The World Multiple, as a collection, is an ambitious ethnographic experiment in understanding how the world is experienced and generated in multiple ways through people's everyday practices. Against the dominant assumption that the world is a single universal reality that can only be known by modern expert science, this book argues that worlds are worlded--they are socially and materially crafted in multiple forms in everyday practices involving humans, landscapes, animals, plants, fungi, rocks, and other beings. These practices do not converge to a singular knowledge of the world, but generate a world multiple--a world that is more than one integrated whole, yet less than many fragmented parts.
The book brings together authors from Europe, Japan, and North America, in conversation with ethnographic material from Africa, the Americas, and Asia, in order to explore the possibilities of the world multiple to reveal new ways to intervene in the legacies of colonialism, imperialism, and capitalism that inflict damage on humans and nonhumans. The contributors show how the world is formed through interactions among techno-scientific, vernacular, local, and indigenous practices, and examine the new forms of politics that emerge out of them.
Engaged with recent anthropological discussions of ontologies, the Anthropocene, and multi-species ethnography, the book addresses the multidimensional realities of people's lives and the quotidian politics they entail.
About the Author: Keiichi Omura is Professor in Anthropology at the Open University of Japan. He is the author of Kanada inuito no minzokushi: Nichijōteki jissen no dainamikusu (Ethnography of Canadian Inuit: Dynamics of Everyday Practices) (Osaka University Press, 2013). He is currently interested in the ethnographic study of Canadian Inuit language and knowledge, their subsistence, Inuit ways of life and social relations, and comparative studies of indigenous knowledge and modern science.
Grant Jun Otsuki is Lecturer in Cultural Anthropology at Victoria University of Wellington, New Zealand. His research focuses on technology, cybernetics, and media in Japan and North America. He is currently finishing a book manuscript entitled Human and Machine in Formation: An Ethnographic Study of Communication and Humanness in a Wearable Technology Laboratory in Japan.
Shiho Satsuka is Associate Professor of Anthropology at the University of Toronto, Canada. She is the author of Nature in Translation: Japanese Tourism Encounters the Canadian Rockies (Duke University Press, 2015). She is currently preparing a book manuscript tentatively entitled The Charisma of Wild Mushrooms: Undoing the Twentieth Century.
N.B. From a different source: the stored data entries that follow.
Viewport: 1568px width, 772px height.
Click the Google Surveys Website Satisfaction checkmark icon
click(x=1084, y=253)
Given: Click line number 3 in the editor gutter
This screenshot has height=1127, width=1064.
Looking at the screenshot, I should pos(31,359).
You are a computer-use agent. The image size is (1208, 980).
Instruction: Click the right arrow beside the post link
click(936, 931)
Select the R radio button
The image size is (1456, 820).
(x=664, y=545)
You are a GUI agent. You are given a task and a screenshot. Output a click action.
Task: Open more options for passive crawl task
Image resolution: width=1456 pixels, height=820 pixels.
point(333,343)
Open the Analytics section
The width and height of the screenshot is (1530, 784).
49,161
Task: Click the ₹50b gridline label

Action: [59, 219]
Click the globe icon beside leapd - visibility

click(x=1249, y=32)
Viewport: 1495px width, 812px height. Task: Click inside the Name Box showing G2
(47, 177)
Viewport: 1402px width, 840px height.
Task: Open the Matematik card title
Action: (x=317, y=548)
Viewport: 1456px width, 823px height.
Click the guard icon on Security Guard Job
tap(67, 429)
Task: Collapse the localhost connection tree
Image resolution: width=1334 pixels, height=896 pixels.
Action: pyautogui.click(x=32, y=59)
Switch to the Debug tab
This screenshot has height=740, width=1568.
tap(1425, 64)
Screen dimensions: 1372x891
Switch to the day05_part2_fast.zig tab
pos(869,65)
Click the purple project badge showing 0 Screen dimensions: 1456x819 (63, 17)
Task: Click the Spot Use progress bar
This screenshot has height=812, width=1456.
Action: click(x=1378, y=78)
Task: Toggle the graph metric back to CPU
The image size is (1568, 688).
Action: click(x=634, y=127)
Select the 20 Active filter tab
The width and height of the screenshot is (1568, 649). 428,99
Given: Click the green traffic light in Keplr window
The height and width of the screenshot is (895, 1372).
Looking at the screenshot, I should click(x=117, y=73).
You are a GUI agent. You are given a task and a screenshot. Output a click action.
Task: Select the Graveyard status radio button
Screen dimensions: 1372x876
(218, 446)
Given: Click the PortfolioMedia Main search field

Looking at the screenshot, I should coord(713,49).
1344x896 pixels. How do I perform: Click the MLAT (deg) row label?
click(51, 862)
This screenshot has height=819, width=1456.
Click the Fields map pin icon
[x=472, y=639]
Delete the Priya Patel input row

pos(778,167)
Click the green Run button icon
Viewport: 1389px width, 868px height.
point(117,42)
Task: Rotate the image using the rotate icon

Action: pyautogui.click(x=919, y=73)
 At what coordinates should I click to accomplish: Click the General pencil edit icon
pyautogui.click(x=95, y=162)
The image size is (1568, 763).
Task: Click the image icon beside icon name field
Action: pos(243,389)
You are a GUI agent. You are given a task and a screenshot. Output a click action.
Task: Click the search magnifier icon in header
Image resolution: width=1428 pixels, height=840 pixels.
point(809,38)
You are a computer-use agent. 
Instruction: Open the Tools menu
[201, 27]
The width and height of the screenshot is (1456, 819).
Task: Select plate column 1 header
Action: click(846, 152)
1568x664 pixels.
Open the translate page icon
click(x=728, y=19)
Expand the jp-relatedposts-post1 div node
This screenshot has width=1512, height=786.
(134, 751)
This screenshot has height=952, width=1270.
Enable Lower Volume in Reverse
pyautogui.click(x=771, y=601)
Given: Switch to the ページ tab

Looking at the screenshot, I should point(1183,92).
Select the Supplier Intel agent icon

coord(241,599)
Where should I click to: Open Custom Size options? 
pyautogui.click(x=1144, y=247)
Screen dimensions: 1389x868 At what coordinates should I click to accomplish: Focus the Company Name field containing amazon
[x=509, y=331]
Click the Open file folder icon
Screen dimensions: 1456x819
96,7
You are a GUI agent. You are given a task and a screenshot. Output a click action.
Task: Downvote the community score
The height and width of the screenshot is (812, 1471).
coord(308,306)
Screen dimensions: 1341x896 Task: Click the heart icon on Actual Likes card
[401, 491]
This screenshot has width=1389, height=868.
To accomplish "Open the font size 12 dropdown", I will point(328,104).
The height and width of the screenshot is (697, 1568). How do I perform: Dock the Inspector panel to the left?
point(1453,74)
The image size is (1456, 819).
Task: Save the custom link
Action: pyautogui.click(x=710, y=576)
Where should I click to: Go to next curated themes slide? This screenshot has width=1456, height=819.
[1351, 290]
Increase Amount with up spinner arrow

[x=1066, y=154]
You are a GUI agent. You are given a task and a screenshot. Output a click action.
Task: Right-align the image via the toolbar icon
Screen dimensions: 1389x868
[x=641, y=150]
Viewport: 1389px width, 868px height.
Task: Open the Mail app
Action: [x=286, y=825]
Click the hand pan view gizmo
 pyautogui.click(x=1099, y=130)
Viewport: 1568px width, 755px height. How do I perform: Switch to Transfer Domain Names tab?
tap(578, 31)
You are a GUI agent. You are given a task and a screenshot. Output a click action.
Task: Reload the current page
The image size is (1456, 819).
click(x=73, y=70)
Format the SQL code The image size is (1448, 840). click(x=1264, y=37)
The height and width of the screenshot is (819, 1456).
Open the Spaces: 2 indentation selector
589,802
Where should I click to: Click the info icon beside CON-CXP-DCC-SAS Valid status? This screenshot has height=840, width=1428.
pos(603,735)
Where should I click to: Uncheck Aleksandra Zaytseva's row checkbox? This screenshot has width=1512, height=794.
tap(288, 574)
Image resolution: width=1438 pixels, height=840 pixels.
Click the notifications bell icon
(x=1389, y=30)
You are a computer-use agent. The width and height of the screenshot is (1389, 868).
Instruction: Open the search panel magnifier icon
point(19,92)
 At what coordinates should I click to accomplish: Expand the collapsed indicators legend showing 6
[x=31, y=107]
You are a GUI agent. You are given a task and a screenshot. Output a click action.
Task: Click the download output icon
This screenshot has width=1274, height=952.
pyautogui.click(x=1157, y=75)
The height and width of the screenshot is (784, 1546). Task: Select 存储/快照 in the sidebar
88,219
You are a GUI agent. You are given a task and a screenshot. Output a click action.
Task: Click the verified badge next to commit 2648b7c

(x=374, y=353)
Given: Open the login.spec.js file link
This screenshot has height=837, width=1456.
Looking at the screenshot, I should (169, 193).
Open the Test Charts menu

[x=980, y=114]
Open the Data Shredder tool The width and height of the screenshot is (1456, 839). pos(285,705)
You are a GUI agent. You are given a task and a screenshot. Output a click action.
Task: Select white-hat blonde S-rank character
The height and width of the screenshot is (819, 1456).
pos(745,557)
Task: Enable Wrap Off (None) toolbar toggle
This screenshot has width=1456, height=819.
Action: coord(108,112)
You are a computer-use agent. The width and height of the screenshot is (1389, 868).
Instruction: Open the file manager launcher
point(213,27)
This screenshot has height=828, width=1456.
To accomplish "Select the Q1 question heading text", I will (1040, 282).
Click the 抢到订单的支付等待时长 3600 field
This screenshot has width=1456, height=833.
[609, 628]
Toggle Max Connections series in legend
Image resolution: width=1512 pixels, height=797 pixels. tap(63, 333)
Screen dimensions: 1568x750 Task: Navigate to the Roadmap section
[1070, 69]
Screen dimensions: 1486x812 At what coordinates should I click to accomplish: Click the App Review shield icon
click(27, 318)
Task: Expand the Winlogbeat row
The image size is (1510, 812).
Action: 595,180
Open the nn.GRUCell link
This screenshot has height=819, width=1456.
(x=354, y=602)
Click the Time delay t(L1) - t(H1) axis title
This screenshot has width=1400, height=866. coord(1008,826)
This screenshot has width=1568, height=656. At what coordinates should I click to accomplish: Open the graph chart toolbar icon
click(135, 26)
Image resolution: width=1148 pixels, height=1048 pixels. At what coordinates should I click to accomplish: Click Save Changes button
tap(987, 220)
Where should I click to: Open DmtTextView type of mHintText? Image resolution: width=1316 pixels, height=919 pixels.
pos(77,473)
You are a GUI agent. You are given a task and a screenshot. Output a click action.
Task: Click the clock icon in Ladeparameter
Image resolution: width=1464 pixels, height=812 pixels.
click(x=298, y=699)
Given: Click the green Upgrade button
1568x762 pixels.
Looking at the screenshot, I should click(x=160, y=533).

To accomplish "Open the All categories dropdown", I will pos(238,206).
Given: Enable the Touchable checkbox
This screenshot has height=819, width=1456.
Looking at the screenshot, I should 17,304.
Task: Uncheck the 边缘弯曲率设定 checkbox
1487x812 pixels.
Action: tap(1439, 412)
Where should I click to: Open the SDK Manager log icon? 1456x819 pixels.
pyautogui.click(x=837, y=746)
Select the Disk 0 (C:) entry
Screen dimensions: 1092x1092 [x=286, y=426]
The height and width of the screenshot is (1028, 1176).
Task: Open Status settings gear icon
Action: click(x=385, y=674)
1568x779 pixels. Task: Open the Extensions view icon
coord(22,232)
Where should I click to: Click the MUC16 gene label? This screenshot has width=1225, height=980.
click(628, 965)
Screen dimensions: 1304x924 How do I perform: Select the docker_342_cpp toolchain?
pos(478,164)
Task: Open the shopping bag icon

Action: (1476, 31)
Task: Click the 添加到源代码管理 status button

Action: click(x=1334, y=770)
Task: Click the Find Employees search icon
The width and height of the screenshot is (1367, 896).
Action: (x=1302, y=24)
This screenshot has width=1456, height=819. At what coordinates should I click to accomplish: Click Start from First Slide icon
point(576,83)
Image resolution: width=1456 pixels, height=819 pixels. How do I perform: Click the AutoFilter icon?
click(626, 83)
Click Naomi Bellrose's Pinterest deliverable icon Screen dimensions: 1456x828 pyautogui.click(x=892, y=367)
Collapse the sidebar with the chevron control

Atsuro Morita is Associate Professor of Anthropology and Science, Technology and Culture at Osaka University, Japan. In the past several years he has been exploring the global network of hydrology and water management technology, particularly the travel of technologies, ideas, and expertise among Denmark, Japan, the Netherlands, and Thailand. In this research he is particularly focusing on simulation technologies and cultural imagination about landscape transformations in the Anthropocene.